** GOAL OF THE EXERCISE **
Every record shown below is to be output exactly.

[Collected data entries]
((

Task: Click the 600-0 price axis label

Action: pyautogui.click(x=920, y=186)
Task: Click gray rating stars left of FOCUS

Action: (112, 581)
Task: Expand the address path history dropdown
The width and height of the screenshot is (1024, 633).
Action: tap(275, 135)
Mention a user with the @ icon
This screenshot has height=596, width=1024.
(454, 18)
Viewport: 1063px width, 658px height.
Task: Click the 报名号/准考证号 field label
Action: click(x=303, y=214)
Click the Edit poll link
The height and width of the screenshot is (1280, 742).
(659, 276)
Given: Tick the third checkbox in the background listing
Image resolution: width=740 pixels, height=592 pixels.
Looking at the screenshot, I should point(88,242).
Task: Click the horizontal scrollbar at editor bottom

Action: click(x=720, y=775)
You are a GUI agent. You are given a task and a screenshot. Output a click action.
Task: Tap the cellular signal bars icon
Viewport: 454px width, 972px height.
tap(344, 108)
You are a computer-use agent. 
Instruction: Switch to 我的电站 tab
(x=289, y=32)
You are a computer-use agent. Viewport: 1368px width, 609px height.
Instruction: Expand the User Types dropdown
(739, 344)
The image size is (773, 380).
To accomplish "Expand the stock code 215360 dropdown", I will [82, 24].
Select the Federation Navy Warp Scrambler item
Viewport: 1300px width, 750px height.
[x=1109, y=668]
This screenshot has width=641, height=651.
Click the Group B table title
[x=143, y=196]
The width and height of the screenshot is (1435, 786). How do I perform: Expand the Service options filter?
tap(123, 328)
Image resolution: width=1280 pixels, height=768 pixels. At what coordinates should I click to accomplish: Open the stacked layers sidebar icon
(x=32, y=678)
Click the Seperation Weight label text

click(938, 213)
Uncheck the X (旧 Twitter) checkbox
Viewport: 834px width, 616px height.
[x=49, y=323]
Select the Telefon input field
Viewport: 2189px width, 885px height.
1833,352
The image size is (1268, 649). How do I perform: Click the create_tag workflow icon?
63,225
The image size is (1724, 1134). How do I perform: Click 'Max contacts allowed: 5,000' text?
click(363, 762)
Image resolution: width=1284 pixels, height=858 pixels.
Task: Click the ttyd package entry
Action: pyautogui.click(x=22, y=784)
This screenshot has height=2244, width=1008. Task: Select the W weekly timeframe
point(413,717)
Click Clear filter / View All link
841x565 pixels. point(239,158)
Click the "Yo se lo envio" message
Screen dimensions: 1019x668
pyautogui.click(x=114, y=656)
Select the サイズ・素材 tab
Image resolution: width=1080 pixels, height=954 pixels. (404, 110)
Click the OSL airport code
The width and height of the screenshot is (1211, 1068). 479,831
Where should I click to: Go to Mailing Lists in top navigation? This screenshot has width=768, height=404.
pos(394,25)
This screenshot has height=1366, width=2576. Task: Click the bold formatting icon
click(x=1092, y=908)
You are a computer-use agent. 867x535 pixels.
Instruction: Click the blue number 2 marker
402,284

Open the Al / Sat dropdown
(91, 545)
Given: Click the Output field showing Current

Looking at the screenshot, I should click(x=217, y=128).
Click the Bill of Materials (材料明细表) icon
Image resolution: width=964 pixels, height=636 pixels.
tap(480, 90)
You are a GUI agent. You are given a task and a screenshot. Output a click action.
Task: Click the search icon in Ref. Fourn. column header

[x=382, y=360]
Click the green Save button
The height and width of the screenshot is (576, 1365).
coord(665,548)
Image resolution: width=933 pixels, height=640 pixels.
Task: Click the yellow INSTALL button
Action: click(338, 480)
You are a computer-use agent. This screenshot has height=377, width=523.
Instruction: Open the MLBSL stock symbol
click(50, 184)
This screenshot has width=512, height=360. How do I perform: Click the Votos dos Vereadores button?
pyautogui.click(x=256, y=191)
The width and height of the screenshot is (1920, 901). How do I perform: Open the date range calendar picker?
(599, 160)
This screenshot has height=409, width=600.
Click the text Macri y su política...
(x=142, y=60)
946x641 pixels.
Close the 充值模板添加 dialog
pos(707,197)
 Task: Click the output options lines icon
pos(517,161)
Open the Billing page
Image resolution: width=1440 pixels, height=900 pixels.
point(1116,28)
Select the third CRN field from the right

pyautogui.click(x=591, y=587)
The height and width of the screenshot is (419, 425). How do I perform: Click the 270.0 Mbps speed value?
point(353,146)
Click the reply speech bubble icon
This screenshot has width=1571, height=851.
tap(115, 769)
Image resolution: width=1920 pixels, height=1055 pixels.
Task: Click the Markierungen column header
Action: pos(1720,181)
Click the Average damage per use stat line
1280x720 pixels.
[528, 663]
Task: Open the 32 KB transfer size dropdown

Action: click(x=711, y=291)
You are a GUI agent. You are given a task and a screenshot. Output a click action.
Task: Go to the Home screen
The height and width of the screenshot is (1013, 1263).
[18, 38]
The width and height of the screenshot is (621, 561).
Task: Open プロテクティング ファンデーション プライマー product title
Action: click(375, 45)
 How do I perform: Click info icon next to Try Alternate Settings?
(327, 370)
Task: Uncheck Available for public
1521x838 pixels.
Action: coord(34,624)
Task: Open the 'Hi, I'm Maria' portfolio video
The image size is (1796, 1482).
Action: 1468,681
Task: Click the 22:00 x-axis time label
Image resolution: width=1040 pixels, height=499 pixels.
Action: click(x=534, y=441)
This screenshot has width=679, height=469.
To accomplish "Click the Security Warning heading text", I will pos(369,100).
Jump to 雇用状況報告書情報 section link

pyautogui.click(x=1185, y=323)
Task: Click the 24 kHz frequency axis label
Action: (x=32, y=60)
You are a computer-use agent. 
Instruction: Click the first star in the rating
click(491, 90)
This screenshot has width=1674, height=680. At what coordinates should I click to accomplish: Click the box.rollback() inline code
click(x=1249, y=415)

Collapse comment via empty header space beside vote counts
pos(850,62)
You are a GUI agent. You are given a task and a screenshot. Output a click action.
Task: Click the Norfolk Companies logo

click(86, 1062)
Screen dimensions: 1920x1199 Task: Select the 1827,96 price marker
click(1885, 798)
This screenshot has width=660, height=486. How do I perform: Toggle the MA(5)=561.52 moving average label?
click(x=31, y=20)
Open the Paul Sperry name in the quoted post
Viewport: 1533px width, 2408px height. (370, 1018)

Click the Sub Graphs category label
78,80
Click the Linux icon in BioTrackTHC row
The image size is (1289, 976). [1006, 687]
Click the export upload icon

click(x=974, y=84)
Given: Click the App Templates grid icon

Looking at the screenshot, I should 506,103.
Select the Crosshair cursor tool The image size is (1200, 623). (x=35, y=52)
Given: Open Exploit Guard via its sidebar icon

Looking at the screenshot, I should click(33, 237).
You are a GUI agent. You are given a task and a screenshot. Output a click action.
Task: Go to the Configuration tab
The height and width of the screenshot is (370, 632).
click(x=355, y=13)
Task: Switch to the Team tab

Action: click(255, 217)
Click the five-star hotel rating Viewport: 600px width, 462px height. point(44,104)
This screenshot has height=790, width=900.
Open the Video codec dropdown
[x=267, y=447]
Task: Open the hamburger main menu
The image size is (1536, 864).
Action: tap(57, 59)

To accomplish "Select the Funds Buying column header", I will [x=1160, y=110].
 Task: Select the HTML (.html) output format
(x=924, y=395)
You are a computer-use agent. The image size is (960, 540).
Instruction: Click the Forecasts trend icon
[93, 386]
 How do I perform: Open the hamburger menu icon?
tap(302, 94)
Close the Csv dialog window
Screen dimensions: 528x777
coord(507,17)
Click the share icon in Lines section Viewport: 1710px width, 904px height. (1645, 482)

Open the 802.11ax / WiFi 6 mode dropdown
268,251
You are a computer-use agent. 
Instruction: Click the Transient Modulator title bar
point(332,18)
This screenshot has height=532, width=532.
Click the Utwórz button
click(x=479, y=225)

))

** ANSWER TO THIS TASK **
Task: Click the 600-0 price axis label

Action: pyautogui.click(x=920, y=186)
Task: Click gray rating stars left of FOCUS

Action: (112, 581)
Task: Expand the address path history dropdown
The width and height of the screenshot is (1024, 633).
Action: tap(275, 135)
Mention a user with the @ icon
This screenshot has height=596, width=1024.
(454, 18)
Viewport: 1063px width, 658px height.
Task: Click the 报名号/准考证号 field label
Action: click(x=303, y=214)
Click the Edit poll link
The height and width of the screenshot is (1280, 742).
(659, 276)
Given: Tick the third checkbox in the background listing
Image resolution: width=740 pixels, height=592 pixels.
Looking at the screenshot, I should point(88,242).
Task: Click the horizontal scrollbar at editor bottom

Action: click(x=720, y=775)
You are a GUI agent. You are given a task and a screenshot. Output a click action.
Task: Tap the cellular signal bars icon
Viewport: 454px width, 972px height.
tap(344, 108)
You are a computer-use agent. 
Instruction: Switch to 我的电站 tab
(x=289, y=32)
You are a computer-use agent. Viewport: 1368px width, 609px height.
Instruction: Expand the User Types dropdown
(739, 344)
The image size is (773, 380).
To accomplish "Expand the stock code 215360 dropdown", I will [82, 24].
Select the Federation Navy Warp Scrambler item
Viewport: 1300px width, 750px height.
[x=1109, y=668]
This screenshot has width=641, height=651.
Click the Group B table title
[x=143, y=196]
The width and height of the screenshot is (1435, 786). How do I perform: Expand the Service options filter?
tap(123, 328)
Image resolution: width=1280 pixels, height=768 pixels. At what coordinates should I click to accomplish: Open the stacked layers sidebar icon
(x=32, y=678)
Click the Seperation Weight label text

click(938, 213)
Uncheck the X (旧 Twitter) checkbox
Viewport: 834px width, 616px height.
[x=49, y=323]
Select the Telefon input field
Viewport: 2189px width, 885px height.
1833,352
The image size is (1268, 649). How do I perform: Click the create_tag workflow icon?
63,225
The image size is (1724, 1134). How do I perform: Click 'Max contacts allowed: 5,000' text?
click(363, 762)
Image resolution: width=1284 pixels, height=858 pixels.
Task: Click the ttyd package entry
Action: pyautogui.click(x=22, y=784)
This screenshot has height=2244, width=1008. Task: Select the W weekly timeframe
point(413,717)
Click Clear filter / View All link
841x565 pixels. point(239,158)
Click the "Yo se lo envio" message
Screen dimensions: 1019x668
pyautogui.click(x=114, y=656)
Select the サイズ・素材 tab
Image resolution: width=1080 pixels, height=954 pixels. (404, 110)
Click the OSL airport code
The width and height of the screenshot is (1211, 1068). 479,831
Where should I click to: Go to Mailing Lists in top navigation? This screenshot has width=768, height=404.
pos(394,25)
This screenshot has height=1366, width=2576. Task: Click the bold formatting icon
click(x=1092, y=908)
You are a computer-use agent. 867x535 pixels.
Instruction: Click the blue number 2 marker
402,284

Open the Al / Sat dropdown
(91, 545)
Given: Click the Output field showing Current

Looking at the screenshot, I should click(x=217, y=128).
Click the Bill of Materials (材料明细表) icon
Image resolution: width=964 pixels, height=636 pixels.
tap(480, 90)
You are a GUI agent. You are given a task and a screenshot. Output a click action.
Task: Click the search icon in Ref. Fourn. column header

[x=382, y=360]
Click the green Save button
The height and width of the screenshot is (576, 1365).
coord(665,548)
Image resolution: width=933 pixels, height=640 pixels.
Task: Click the yellow INSTALL button
Action: click(338, 480)
You are a computer-use agent. This screenshot has height=377, width=523.
Instruction: Open the MLBSL stock symbol
click(50, 184)
This screenshot has width=512, height=360. How do I perform: Click the Votos dos Vereadores button?
pyautogui.click(x=256, y=191)
The width and height of the screenshot is (1920, 901). How do I perform: Open the date range calendar picker?
(599, 160)
This screenshot has height=409, width=600.
Click the text Macri y su política...
(x=142, y=60)
946x641 pixels.
Close the 充值模板添加 dialog
pos(707,197)
 Task: Click the output options lines icon
pos(517,161)
Open the Billing page
Image resolution: width=1440 pixels, height=900 pixels.
point(1116,28)
Select the third CRN field from the right

pyautogui.click(x=591, y=587)
The height and width of the screenshot is (419, 425). How do I perform: Click the 270.0 Mbps speed value?
point(353,146)
Click the reply speech bubble icon
This screenshot has width=1571, height=851.
tap(115, 769)
Image resolution: width=1920 pixels, height=1055 pixels.
Task: Click the Markierungen column header
Action: pos(1720,181)
Click the Average damage per use stat line
1280x720 pixels.
[528, 663]
Task: Open the 32 KB transfer size dropdown

Action: click(x=711, y=291)
You are a GUI agent. You are given a task and a screenshot. Output a click action.
Task: Go to the Home screen
The height and width of the screenshot is (1013, 1263).
[18, 38]
The width and height of the screenshot is (621, 561).
Task: Open プロテクティング ファンデーション プライマー product title
Action: click(375, 45)
 How do I perform: Click info icon next to Try Alternate Settings?
(327, 370)
Task: Uncheck Available for public
1521x838 pixels.
Action: coord(34,624)
Task: Open the 'Hi, I'm Maria' portfolio video
The image size is (1796, 1482).
Action: 1468,681
Task: Click the 22:00 x-axis time label
Image resolution: width=1040 pixels, height=499 pixels.
Action: click(x=534, y=441)
This screenshot has width=679, height=469.
To accomplish "Click the Security Warning heading text", I will pos(369,100).
Jump to 雇用状況報告書情報 section link

pyautogui.click(x=1185, y=323)
Task: Click the 24 kHz frequency axis label
Action: (x=32, y=60)
You are a computer-use agent. 
Instruction: Click the first star in the rating
click(491, 90)
This screenshot has width=1674, height=680. At what coordinates should I click to accomplish: Click the box.rollback() inline code
click(x=1249, y=415)

Collapse comment via empty header space beside vote counts
pos(850,62)
You are a GUI agent. You are given a task and a screenshot. Output a click action.
Task: Click the Norfolk Companies logo

click(86, 1062)
Screen dimensions: 1920x1199 Task: Select the 1827,96 price marker
click(1885, 798)
This screenshot has width=660, height=486. How do I perform: Toggle the MA(5)=561.52 moving average label?
click(x=31, y=20)
Open the Paul Sperry name in the quoted post
Viewport: 1533px width, 2408px height. (370, 1018)

Click the Sub Graphs category label
78,80
Click the Linux icon in BioTrackTHC row
The image size is (1289, 976). [1006, 687]
Click the export upload icon

click(x=974, y=84)
Given: Click the App Templates grid icon

Looking at the screenshot, I should 506,103.
Select the Crosshair cursor tool The image size is (1200, 623). (x=35, y=52)
Given: Open Exploit Guard via its sidebar icon

Looking at the screenshot, I should click(33, 237).
You are a GUI agent. You are given a task and a screenshot. Output a click action.
Task: Go to the Configuration tab
The height and width of the screenshot is (370, 632).
click(x=355, y=13)
Task: Switch to the Team tab

Action: click(255, 217)
Click the five-star hotel rating Viewport: 600px width, 462px height. point(44,104)
This screenshot has height=790, width=900.
Open the Video codec dropdown
[x=267, y=447]
Task: Open the hamburger main menu
The image size is (1536, 864).
Action: tap(57, 59)

To accomplish "Select the Funds Buying column header", I will [x=1160, y=110].
 Task: Select the HTML (.html) output format
(x=924, y=395)
You are a computer-use agent. The image size is (960, 540).
Instruction: Click the Forecasts trend icon
[93, 386]
 How do I perform: Open the hamburger menu icon?
tap(302, 94)
Close the Csv dialog window
Screen dimensions: 528x777
coord(507,17)
Click the share icon in Lines section Viewport: 1710px width, 904px height. (1645, 482)

Open the 802.11ax / WiFi 6 mode dropdown
268,251
You are a computer-use agent. 
Instruction: Click the Transient Modulator title bar
point(332,18)
This screenshot has height=532, width=532.
Click the Utwórz button
click(x=479, y=225)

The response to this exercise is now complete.